■ **GOAL**
Render the records below as a JSON list of strings, one string per line, omitting blank lines.

■ **EXTRACTED MATERIAL**
....................
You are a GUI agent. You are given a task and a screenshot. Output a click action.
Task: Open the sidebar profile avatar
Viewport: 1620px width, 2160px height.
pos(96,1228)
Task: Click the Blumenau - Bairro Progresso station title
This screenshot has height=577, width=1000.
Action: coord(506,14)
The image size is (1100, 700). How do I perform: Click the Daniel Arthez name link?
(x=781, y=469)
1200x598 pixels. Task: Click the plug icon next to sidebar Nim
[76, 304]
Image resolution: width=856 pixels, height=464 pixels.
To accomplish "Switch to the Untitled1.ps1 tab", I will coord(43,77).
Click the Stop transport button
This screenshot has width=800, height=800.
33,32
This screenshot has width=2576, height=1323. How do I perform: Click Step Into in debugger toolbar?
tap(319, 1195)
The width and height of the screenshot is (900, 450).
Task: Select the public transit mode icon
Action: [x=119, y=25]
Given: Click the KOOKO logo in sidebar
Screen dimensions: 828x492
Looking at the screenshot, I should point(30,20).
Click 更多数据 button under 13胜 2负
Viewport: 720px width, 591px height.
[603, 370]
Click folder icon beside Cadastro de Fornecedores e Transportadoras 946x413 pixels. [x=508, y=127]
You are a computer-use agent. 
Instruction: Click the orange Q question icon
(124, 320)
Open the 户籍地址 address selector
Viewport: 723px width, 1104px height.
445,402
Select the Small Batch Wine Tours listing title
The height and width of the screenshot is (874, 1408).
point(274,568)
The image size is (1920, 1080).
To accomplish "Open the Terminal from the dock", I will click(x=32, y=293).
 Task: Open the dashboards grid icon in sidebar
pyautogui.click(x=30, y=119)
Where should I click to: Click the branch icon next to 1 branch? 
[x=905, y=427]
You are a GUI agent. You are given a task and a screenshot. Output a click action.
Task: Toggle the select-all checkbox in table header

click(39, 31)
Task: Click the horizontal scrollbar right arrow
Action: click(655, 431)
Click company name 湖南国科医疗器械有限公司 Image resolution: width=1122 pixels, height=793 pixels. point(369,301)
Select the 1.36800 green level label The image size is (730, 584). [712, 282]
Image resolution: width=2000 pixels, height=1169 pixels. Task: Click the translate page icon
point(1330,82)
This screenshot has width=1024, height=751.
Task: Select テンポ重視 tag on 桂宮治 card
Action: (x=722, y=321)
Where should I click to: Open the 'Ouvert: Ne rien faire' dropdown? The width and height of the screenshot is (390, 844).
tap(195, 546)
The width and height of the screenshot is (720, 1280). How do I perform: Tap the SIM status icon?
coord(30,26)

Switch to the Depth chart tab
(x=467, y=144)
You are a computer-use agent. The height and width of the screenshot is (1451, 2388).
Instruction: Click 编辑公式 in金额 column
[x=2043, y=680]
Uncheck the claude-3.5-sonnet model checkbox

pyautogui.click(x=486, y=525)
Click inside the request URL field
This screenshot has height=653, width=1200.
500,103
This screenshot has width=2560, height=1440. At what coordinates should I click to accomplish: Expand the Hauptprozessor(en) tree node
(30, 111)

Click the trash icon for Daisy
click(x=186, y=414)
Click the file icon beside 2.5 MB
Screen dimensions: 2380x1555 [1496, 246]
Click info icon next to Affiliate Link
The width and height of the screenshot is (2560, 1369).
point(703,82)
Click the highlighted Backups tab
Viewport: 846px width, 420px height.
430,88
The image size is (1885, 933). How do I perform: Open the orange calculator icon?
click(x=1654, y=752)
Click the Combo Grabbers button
....................
■ **RESULT FOR THIS TASK**
[
  "You are a GUI agent. You are given a task and a screenshot. Output a click action.",
  "Task: Open the sidebar profile avatar",
  "Viewport: 1620px width, 2160px height.",
  "pos(96,1228)",
  "Task: Click the Blumenau - Bairro Progresso station title",
  "This screenshot has height=577, width=1000.",
  "Action: coord(506,14)",
  "The image size is (1100, 700). How do I perform: Click the Daniel Arthez name link?",
  "(x=781, y=469)",
  "1200x598 pixels. Task: Click the plug icon next to sidebar Nim",
  "[76, 304]",
  "Image resolution: width=856 pixels, height=464 pixels.",
  "To accomplish \"Switch to the Untitled1.ps1 tab\", I will coord(43,77).",
  "Click the Stop transport button",
  "This screenshot has width=800, height=800.",
  "33,32",
  "This screenshot has width=2576, height=1323. How do I perform: Click Step Into in debugger toolbar?",
  "tap(319, 1195)",
  "The width and height of the screenshot is (900, 450).",
  "Task: Select the public transit mode icon",
  "Action: [x=119, y=25]",
  "Given: Click the KOOKO logo in sidebar",
  "Screen dimensions: 828x492",
  "Looking at the screenshot, I should point(30,20).",
  "Click 更多数据 button under 13胜 2负",
  "Viewport: 720px width, 591px height.",
  "[603, 370]",
  "Click folder icon beside Cadastro de Fornecedores e Transportadoras 946x413 pixels. [x=508, y=127]",
  "You are a computer-use agent. ",
  "Instruction: Click the orange Q question icon",
  "(124, 320)",
  "Open the 户籍地址 address selector",
  "Viewport: 723px width, 1104px height.",
  "445,402",
  "Select the Small Batch Wine Tours listing title",
  "The height and width of the screenshot is (874, 1408).",
  "point(274,568)",
  "The image size is (1920, 1080).",
  "To accomplish \"Open the Terminal from the dock\", I will click(x=32, y=293).",
  " Task: Open the dashboards grid icon in sidebar",
  "pyautogui.click(x=30, y=119)",
  "Where should I click to: Click the branch icon next to 1 branch? ",
  "[x=905, y=427]",
  "You are a GUI agent. You are given a task and a screenshot. Output a click action.",
  "Task: Toggle the select-all checkbox in table header",
  "click(39, 31)",
  "Task: Click the horizontal scrollbar right arrow",
  "Action: click(655, 431)",
  "Click company name 湖南国科医疗器械有限公司 Image resolution: width=1122 pixels, height=793 pixels. point(369,301)",
  "Select the 1.36800 green level label The image size is (730, 584). [712, 282]",
  "Image resolution: width=2000 pixels, height=1169 pixels. Task: Click the translate page icon",
  "point(1330,82)",
  "This screenshot has width=1024, height=751.",
  "Task: Select テンポ重視 tag on 桂宮治 card",
  "Action: (x=722, y=321)",
  "Where should I click to: Open the 'Ouvert: Ne rien faire' dropdown? The width and height of the screenshot is (390, 844).",
  "tap(195, 546)",
  "The width and height of the screenshot is (720, 1280). How do I perform: Tap the SIM status icon?",
  "coord(30,26)",
  "Switch to the Depth chart tab",
  "(x=467, y=144)",
  "You are a computer-use agent. The height and width of the screenshot is (1451, 2388).",
  "Instruction: Click 编辑公式 in金额 column",
  "[x=2043, y=680]",
  "Uncheck the claude-3.5-sonnet model checkbox",
  "pyautogui.click(x=486, y=525)",
  "Click inside the request URL field",
  "This screenshot has height=653, width=1200.",
  "500,103",
  "This screenshot has width=2560, height=1440. At what coordinates should I click to accomplish: Expand the Hauptprozessor(en) tree node",
  "(30, 111)",
  "Click the trash icon for Daisy",
  "click(x=186, y=414)",
  "Click the file icon beside 2.5 MB",
  "Screen dimensions: 2380x1555 [1496, 246]",
  "Click info icon next to Affiliate Link",
  "The width and height of the screenshot is (2560, 1369).",
  "point(703,82)",
  "Click the highlighted Backups tab",
  "Viewport: 846px width, 420px height.",
  "430,88",
  "The image size is (1885, 933). How do I perform: Open the orange calculator icon?",
  "click(x=1654, y=752)",
  "Click the Combo Grabbers button"
]